Dec 25, 2005 08:20
Well, I honestly do wish everyone a very Merry Christmas & Happy Channukah and hope they have a great holiday...me, I dunno.
I'm hoping the New Year will bring new things for me, cus this year has just progressively gotten worse for me over the course of this semester and it SUCKS cus I started off the year on such a good note.
Yesterday was a baaaaad day. I ended up working a half hour later than I had wanted to, hadn't eaten a single fucking thing all day (aside from some Doritos and cookies I occasionally munched on), I got gas and then my car died on the entrance ramp of the southern state.
I had to wait an hour for my dad & cousin's husband to come and get me. We make it an exit, we get pulled over, the little state trooper makes my dad get out of the car. "Great, my dad's gonna get arrested for DWI or something." Turns out she just thought we were leaving the scene of an accident (dumb bitch, we had just fucking spoken to another trooper as we were moving my car).
My dad misses the Wantagh (which I told him to take) and the Seaford-Oyster Bay (which he WANTED to take) so we ended up driving through Suffolk up to the Sagtikos/Sunken Meadow and then turning around to head back a little west on the Northern state to go to Aunt Nancy's in Wantagh.
And then upon further reflection of my shitty year....
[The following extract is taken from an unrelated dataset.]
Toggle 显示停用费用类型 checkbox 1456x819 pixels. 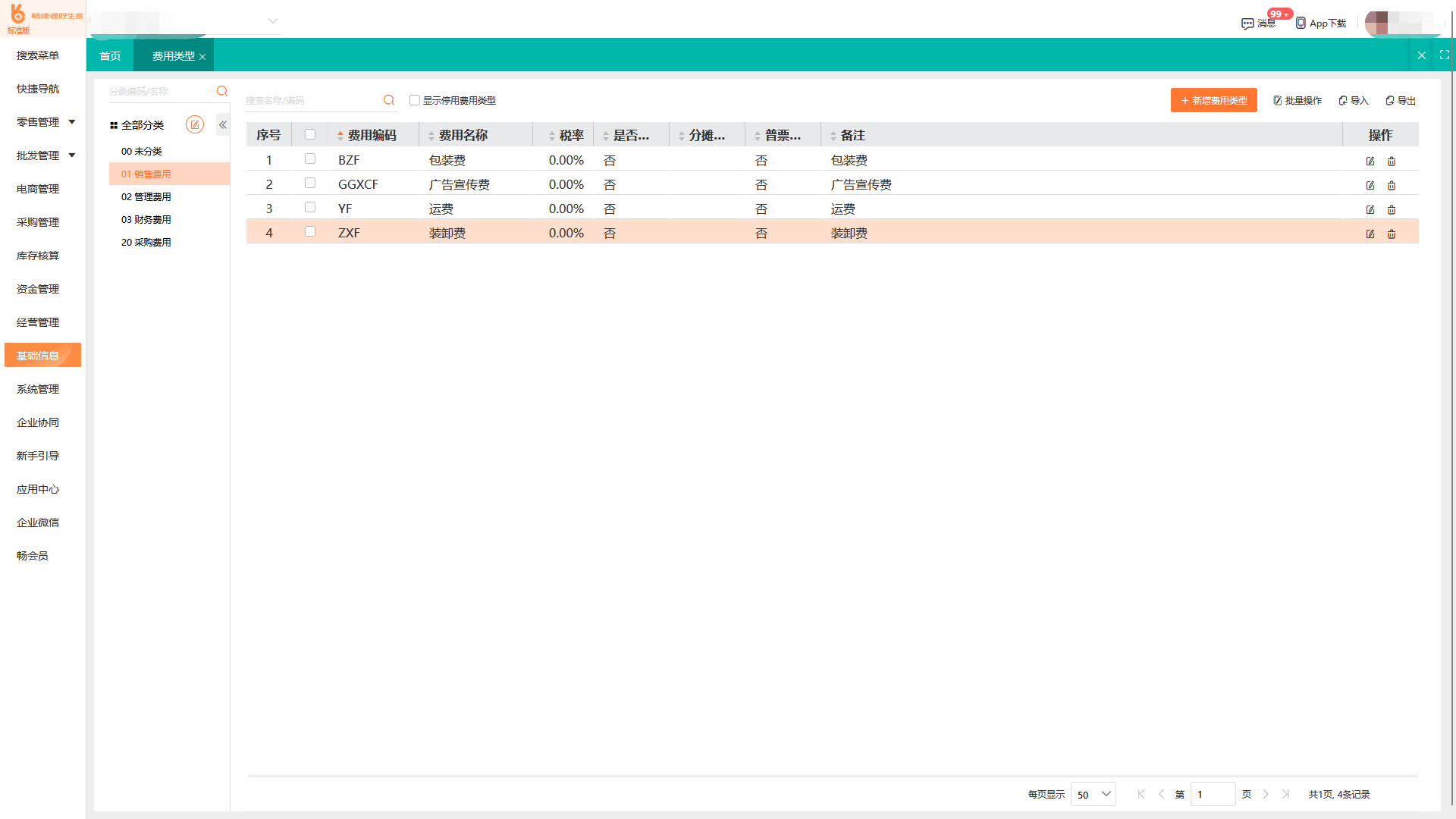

I had wanted to actually do well in school this semester, but I fucked up. I failed two classes, dropped one and the other class I dunno how I did (I'm hoping I got like a C, but maybe my prof. was generous and gave me something in the B range). And it's all my fault, too.
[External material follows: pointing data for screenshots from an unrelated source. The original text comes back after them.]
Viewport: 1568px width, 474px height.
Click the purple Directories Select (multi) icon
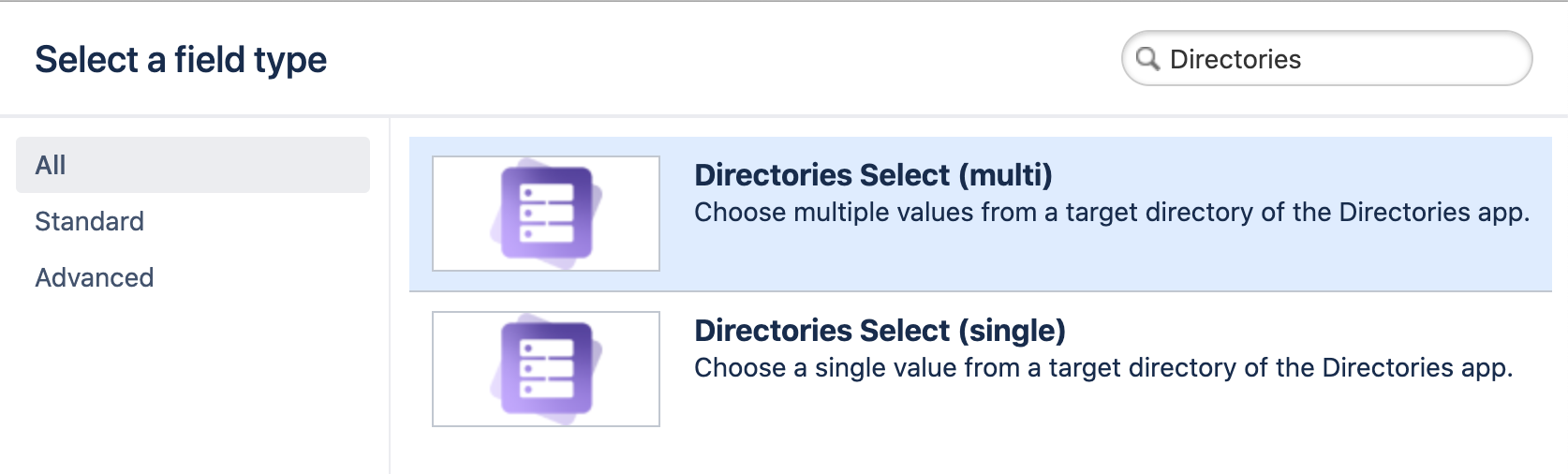tap(546, 214)
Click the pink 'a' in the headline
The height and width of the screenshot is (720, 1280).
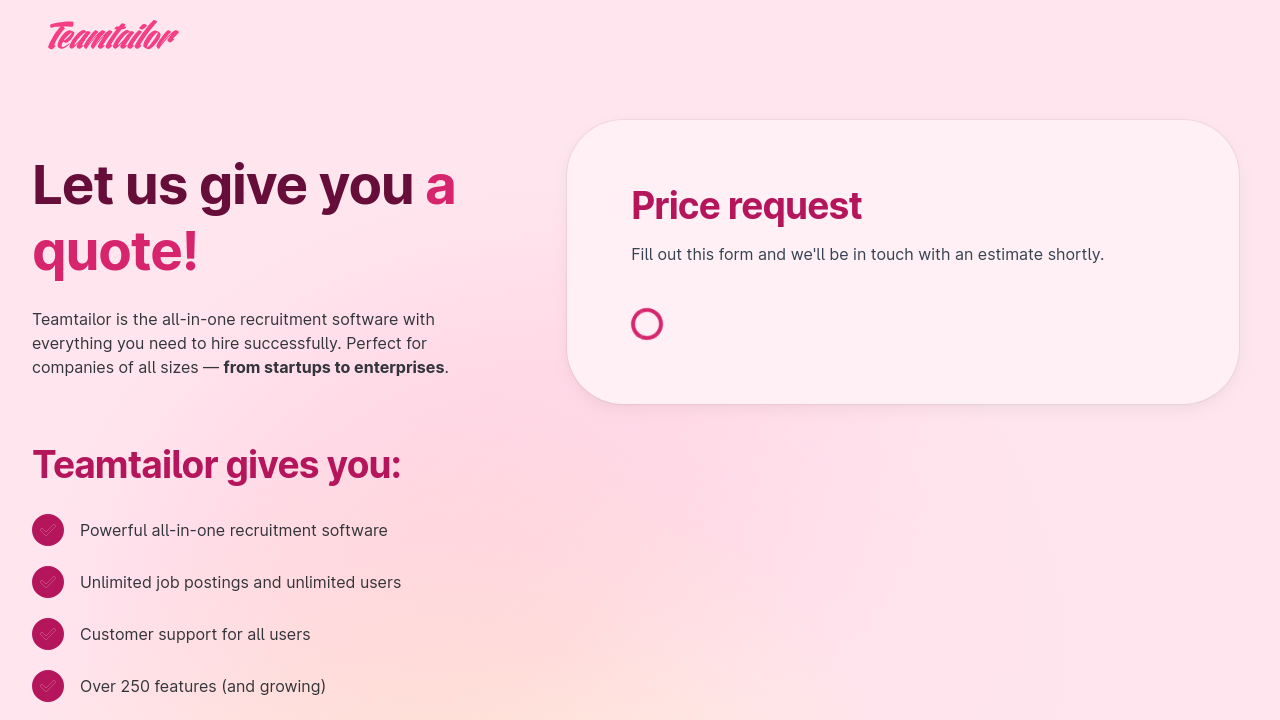coord(440,185)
I had something really nice going with my friend Danny over the end of the summer - and that's all I want (at least)...a friendship. But, I haven't heard from him...since August.
I have no money, am really in debt and I don't know how to budget.
I am just so stressed out - there just seems to be so much wrong right now that's getting me down and it's just so intimidating trying to tackle it all over the next few months. I honestly don't know how I'm gonna do it - I'm not ready for it. It all just seems so...grown-up. I'm not ready to be an adult...I'm certainly not taking the responsibilities and necessary actions to do things. I'm not ready to admit to my parents that I am a complete fuck-up (not to mention a fag...which really pisses me off cus it's obvious enough, they need to stop being so damned ignorant and just accept it, I have, but noooo, I actually am gonna have to spell it out). I'm not ready to buckle down and focus on school for a few months and get a Senior Thesis done. I'm not ready to get a job ON TOP OF SCHOOL and save and budget and pay off bills.
But I'm 22 years old now...I really just need to suck it the fuck up and deal with it. I'm just so scared to. Sarah's right - I'm the kind of person that needs to be the best or be nothing. If I can't get B+s/A-s (or better) I'd rather fail. If I can't have someone I want, then I don't want anyone. I don't like settling for average or middle-of-the-road.
So...let's hope 2006 brings better things for me...hopefully a new attitude and motivation and self-control.